The Power of One Writer
Back Yards, Ethiopia and Children's Books

Loss…is it why we write?

I learned a lot, growing up in Ethiopia, about how loss punctures the heart.  I don’t remember leaving Portland, Oregon, where I was born, but it was my first massive goodbye.  My baby brother (who was born on my three-year-old birthday not long after my family arrived) died in Ethiopia when he was only a few months old.   When I was nine, I sewed name tags onto my clothes, and my older sister and I  said goodbye to Mom and Dad and three siblings, bumped down the Maji road, and got on a plane for boarding school in Addis Ababa.

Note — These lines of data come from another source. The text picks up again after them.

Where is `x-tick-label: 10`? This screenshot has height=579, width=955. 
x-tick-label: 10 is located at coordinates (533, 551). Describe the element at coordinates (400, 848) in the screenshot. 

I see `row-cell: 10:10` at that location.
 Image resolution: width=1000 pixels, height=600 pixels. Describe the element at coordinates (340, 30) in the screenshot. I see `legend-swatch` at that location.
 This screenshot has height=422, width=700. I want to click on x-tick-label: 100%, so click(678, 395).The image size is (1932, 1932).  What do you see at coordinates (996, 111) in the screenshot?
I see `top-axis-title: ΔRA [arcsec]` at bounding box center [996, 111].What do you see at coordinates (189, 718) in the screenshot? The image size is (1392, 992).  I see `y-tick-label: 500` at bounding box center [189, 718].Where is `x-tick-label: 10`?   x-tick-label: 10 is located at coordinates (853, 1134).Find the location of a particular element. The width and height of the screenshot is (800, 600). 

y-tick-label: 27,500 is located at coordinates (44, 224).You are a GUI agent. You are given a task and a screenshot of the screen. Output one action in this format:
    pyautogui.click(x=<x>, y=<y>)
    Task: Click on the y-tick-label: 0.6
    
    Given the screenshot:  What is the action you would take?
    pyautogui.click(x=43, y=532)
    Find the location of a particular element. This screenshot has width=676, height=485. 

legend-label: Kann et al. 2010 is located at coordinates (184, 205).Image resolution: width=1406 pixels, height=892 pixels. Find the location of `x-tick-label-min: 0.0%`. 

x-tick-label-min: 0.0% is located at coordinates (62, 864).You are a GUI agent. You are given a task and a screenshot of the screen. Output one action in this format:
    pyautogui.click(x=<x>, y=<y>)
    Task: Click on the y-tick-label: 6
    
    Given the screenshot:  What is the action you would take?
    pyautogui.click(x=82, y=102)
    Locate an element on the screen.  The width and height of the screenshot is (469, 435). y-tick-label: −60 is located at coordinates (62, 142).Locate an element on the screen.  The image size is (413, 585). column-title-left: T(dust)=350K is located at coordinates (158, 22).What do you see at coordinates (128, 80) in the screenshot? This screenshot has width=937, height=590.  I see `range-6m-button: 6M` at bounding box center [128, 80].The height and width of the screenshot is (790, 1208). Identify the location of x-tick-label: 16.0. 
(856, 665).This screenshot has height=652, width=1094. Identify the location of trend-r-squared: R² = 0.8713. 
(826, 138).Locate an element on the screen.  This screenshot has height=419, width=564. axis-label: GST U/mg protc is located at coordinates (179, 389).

I’m the one holding Chris’s hands, here…the last year I was to live at home until I was in 8th grade and a visitor for a year to Pasadena.I’m a big softie about saying goodbye to this day…which I’m thinking about now that my talented second son just accepted a photojournalism job offer with an Alabama newspaper.  Of course I’m thrilled.  I admit with the journalism field not being exactly robust these days, I wasn’t sure he’d graduate into any job.  As a recent headline says: Good luck 2010 grads; you’ll need it.  But we moved to Lawrence–Go, Jayhawks–to help Jonathan and Hiwot with their (then) one child while they were in school full-time, and it’ll be hard to say goodbye.

A couple of years ago, Jonathan’s picture was on the cover of Sports Illustrated–in the corner, snapping a shot–when the Jayhawks won the national basketball title.  This week, it looked as if the Big 12 basketball league was also going to fall apart.  Another loss.  Oddly hard to take on top of everything else.  (I was taught to sing a Jayhawk song by my preschooler grandchildren.  How will they feel about Alabama bulldogs and whatnot?)  But apparently that one is not quite so certain, at least according to today’s Oregonian headline: Score so far: Big 12 now 10, Pac-11. 

I’m thinking today about how loss probably drives me toward my writing.  Life is about loss, it seems, and yearning–and so is fiction.  Thus, when flood took the neighborhood where my children had spent most of their elementary school years, I was compelled to write.  I first fiercely re-connected with Ethiopia through my writing, where my memories could finally take root.  Each of my books probably has loss woven through it somehow.

I’d gladly do without more loss.  But I don’t seem to have the option to check that box, so I’ll try to consider the gifts, at least in my better hours.